**DATA LISTING:**

::::::::

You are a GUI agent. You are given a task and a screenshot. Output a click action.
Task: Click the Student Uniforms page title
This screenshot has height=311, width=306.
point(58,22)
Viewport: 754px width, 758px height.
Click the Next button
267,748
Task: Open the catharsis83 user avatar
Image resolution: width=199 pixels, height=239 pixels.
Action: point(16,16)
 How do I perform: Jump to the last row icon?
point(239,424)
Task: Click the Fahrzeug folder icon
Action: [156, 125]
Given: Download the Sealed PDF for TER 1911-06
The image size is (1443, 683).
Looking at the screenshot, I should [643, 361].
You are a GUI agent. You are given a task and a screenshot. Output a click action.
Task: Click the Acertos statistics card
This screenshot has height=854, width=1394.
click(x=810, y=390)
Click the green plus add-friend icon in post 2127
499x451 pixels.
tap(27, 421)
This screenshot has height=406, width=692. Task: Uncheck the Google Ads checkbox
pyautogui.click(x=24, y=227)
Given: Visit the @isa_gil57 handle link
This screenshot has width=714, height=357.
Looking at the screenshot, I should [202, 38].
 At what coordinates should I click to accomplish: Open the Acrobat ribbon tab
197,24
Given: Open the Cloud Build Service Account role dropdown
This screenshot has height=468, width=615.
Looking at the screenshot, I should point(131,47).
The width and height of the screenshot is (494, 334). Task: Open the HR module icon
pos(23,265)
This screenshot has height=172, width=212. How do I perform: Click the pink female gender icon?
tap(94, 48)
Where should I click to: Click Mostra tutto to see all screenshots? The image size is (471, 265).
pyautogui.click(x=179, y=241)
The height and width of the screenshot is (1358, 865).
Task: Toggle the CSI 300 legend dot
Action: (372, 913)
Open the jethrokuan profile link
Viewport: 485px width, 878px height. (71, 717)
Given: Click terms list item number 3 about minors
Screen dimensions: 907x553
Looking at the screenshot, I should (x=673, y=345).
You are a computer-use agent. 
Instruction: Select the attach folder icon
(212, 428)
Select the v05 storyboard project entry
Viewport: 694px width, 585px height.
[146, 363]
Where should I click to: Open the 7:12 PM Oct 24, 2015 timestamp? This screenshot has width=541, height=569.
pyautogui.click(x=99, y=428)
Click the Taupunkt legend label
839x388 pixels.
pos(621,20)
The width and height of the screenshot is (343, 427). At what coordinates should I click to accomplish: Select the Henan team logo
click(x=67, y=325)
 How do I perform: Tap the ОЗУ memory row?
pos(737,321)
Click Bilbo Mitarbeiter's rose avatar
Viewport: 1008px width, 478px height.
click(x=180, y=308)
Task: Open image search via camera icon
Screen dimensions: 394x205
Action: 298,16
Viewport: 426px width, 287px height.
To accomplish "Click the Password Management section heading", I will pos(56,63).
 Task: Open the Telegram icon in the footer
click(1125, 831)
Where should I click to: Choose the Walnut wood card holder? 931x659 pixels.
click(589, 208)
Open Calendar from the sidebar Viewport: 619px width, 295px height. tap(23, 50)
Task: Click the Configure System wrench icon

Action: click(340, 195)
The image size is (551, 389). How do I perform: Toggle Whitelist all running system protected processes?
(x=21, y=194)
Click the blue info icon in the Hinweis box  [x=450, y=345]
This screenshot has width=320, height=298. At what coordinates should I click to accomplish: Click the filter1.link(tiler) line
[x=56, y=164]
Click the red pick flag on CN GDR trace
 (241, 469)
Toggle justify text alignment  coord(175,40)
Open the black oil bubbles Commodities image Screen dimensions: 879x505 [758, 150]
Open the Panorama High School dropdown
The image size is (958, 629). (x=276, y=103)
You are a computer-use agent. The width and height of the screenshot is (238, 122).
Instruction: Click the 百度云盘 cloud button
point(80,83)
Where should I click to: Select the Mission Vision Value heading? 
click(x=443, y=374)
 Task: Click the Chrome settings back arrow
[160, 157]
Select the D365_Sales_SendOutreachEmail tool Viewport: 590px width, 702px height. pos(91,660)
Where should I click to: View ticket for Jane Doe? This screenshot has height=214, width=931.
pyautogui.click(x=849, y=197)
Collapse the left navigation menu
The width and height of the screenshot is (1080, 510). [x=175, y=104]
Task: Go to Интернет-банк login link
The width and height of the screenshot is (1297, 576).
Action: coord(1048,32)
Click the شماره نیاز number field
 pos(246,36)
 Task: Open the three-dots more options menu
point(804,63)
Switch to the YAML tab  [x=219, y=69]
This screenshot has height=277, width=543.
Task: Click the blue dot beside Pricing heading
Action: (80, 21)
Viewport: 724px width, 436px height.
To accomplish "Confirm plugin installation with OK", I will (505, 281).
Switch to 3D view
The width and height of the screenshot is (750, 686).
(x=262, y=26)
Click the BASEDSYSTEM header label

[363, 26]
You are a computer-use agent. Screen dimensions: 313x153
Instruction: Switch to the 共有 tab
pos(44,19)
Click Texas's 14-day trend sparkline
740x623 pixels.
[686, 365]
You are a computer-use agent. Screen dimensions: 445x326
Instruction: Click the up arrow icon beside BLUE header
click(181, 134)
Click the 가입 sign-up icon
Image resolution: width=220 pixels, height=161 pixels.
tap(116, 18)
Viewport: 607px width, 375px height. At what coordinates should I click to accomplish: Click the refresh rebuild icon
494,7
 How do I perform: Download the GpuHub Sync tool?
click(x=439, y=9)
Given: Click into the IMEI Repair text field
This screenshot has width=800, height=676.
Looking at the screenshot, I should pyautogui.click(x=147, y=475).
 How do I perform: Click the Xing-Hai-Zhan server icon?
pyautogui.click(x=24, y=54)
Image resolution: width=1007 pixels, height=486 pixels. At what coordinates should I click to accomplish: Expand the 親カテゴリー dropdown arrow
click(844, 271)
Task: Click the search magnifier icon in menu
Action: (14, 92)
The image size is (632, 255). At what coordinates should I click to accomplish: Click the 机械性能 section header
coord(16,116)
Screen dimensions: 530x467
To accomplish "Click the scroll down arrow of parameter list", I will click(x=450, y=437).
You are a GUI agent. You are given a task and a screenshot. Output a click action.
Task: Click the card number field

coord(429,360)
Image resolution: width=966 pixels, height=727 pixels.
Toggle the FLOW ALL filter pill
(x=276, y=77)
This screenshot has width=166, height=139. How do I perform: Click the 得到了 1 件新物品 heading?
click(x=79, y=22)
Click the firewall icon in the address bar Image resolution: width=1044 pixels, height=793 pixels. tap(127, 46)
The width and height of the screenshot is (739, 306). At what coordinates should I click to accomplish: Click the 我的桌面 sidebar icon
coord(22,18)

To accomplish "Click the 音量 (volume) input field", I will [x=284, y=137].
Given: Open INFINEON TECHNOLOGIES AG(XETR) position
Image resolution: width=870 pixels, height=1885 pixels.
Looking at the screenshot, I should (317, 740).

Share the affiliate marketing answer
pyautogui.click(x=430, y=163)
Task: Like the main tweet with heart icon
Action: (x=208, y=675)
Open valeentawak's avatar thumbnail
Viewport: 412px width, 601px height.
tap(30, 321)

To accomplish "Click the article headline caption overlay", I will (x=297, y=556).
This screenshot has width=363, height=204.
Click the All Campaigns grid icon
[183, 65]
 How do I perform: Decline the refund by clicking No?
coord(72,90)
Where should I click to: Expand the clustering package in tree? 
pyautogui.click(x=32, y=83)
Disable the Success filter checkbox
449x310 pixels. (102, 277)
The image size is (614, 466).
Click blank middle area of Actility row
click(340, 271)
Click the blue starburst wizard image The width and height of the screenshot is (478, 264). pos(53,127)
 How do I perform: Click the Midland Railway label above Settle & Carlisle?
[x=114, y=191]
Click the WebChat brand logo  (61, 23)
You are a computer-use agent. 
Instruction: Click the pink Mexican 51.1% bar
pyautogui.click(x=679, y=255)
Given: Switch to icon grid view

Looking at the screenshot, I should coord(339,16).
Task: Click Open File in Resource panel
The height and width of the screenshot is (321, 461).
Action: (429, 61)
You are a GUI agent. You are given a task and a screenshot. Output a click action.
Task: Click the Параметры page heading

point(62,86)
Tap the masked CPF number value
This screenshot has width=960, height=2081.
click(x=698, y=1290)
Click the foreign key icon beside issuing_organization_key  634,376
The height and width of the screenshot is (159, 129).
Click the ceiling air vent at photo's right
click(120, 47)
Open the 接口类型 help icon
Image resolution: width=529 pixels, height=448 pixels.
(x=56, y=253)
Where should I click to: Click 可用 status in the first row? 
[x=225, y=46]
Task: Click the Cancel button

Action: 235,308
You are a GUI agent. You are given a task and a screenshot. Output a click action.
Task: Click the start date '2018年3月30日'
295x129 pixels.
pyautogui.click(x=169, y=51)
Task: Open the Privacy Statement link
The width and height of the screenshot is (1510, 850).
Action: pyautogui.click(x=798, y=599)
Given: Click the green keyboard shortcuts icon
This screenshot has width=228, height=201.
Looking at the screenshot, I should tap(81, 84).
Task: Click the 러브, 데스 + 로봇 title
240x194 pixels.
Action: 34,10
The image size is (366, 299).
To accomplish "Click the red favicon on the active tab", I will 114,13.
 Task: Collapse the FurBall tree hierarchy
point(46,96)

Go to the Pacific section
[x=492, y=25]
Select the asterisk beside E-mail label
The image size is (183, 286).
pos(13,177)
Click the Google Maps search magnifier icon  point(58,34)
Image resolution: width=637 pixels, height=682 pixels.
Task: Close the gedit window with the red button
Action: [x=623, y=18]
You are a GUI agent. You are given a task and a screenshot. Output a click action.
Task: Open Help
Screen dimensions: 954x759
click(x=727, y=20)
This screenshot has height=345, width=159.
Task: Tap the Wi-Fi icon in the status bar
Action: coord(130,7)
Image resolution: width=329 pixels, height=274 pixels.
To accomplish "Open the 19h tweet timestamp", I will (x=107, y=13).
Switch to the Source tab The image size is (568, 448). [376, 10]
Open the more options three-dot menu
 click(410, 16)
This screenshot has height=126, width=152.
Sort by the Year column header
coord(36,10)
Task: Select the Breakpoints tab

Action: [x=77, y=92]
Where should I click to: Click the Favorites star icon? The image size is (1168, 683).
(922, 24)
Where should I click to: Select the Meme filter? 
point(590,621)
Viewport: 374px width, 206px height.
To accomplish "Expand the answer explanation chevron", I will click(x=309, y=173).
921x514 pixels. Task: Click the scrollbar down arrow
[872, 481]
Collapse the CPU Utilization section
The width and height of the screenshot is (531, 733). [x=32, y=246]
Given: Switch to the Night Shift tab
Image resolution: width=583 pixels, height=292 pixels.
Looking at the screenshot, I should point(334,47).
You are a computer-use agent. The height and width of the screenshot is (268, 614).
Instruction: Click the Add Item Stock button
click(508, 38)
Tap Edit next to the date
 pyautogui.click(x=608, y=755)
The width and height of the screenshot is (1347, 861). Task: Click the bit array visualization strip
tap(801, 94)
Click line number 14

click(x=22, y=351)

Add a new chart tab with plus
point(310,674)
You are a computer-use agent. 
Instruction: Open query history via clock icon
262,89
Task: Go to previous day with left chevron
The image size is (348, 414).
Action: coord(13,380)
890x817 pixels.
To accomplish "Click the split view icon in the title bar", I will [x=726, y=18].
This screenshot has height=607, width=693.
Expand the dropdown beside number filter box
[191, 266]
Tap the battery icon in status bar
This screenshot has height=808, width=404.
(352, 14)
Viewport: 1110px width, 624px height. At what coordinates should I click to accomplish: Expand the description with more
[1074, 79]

::::::::

**EXERCISE DETAILS:** Your answer consists solely of the lines from the top of the records above through the line that contains "Task: Open the catharsis83 user avatar", each echoed exactly.

**RESPONSE BELOW:**
You are a GUI agent. You are given a task and a screenshot. Output a click action.
Task: Click the Student Uniforms page title
This screenshot has height=311, width=306.
point(58,22)
Viewport: 754px width, 758px height.
Click the Next button
267,748
Task: Open the catharsis83 user avatar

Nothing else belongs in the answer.